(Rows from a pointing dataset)

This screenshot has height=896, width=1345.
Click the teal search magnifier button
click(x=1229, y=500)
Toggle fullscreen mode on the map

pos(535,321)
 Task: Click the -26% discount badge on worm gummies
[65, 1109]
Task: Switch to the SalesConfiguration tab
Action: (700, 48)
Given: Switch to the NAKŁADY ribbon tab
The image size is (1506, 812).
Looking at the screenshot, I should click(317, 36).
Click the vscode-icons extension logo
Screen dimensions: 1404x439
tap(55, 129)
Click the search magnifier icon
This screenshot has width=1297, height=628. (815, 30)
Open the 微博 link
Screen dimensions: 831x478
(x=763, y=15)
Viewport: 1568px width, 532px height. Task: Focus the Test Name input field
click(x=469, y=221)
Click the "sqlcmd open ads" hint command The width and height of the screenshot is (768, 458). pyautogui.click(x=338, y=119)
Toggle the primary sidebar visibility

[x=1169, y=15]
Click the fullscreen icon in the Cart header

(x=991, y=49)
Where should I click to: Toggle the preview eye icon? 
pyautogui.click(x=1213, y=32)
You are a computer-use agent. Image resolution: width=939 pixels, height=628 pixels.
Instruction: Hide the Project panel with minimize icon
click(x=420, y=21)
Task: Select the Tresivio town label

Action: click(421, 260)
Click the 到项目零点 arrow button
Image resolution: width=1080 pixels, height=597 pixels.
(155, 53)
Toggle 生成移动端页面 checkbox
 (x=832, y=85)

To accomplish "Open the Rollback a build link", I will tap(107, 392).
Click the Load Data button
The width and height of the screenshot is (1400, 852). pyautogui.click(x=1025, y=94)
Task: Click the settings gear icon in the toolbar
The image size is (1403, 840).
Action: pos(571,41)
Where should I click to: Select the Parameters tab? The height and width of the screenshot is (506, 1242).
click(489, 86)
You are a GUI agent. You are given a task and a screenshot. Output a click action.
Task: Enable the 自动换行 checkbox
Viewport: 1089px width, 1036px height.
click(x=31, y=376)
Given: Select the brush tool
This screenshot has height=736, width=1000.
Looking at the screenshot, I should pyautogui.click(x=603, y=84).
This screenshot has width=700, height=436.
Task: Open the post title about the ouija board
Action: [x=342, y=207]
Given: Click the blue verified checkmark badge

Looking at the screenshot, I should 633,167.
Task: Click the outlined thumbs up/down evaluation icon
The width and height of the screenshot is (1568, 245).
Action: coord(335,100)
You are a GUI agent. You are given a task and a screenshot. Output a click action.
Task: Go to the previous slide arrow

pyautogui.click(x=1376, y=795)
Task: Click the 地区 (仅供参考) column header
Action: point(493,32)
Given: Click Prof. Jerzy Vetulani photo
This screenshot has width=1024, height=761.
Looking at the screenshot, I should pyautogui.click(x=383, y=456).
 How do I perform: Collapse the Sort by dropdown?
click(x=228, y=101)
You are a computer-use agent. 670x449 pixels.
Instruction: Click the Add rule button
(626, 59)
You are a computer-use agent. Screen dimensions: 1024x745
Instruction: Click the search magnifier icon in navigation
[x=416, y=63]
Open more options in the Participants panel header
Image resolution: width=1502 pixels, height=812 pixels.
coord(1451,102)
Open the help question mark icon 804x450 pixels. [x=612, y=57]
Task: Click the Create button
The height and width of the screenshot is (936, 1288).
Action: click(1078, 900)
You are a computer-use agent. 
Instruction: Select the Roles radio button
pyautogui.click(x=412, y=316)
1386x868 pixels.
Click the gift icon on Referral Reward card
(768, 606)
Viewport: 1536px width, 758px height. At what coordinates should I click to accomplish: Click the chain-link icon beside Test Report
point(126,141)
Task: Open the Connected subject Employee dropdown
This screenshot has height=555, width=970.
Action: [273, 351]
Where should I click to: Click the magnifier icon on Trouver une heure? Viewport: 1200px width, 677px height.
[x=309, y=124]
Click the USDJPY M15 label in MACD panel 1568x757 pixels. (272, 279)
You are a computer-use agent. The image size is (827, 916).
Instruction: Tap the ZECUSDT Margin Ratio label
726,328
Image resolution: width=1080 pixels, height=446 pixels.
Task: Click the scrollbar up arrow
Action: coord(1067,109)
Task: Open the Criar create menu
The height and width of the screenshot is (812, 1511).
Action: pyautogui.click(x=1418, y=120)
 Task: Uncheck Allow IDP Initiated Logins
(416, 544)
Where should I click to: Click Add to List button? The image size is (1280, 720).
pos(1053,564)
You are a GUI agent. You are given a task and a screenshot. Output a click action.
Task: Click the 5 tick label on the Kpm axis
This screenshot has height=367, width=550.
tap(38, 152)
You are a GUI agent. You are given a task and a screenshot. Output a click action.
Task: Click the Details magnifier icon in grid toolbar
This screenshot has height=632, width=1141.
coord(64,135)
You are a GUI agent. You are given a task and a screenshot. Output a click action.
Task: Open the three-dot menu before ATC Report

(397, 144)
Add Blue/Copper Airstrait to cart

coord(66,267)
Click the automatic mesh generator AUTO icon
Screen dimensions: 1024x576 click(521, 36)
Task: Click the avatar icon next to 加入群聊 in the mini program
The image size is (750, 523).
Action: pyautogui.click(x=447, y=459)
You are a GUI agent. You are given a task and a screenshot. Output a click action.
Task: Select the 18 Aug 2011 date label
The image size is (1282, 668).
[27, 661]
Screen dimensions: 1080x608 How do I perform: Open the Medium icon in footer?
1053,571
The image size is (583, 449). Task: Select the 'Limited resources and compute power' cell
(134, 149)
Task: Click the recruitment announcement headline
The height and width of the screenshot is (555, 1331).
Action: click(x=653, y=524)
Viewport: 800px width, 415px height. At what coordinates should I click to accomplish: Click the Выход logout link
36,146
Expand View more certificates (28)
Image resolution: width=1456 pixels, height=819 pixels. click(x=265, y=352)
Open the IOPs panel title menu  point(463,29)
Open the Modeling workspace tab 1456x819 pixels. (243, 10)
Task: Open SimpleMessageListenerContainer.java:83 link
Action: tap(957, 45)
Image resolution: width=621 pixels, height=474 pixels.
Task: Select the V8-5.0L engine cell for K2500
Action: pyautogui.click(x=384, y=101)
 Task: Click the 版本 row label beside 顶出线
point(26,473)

### Goal of the exercise
Extract every line in the rows above that contains the string "checkbox", and reproduce each one unchanged.

### Written solution
Toggle 生成移动端页面 checkbox
Task: Enable the 自动换行 checkbox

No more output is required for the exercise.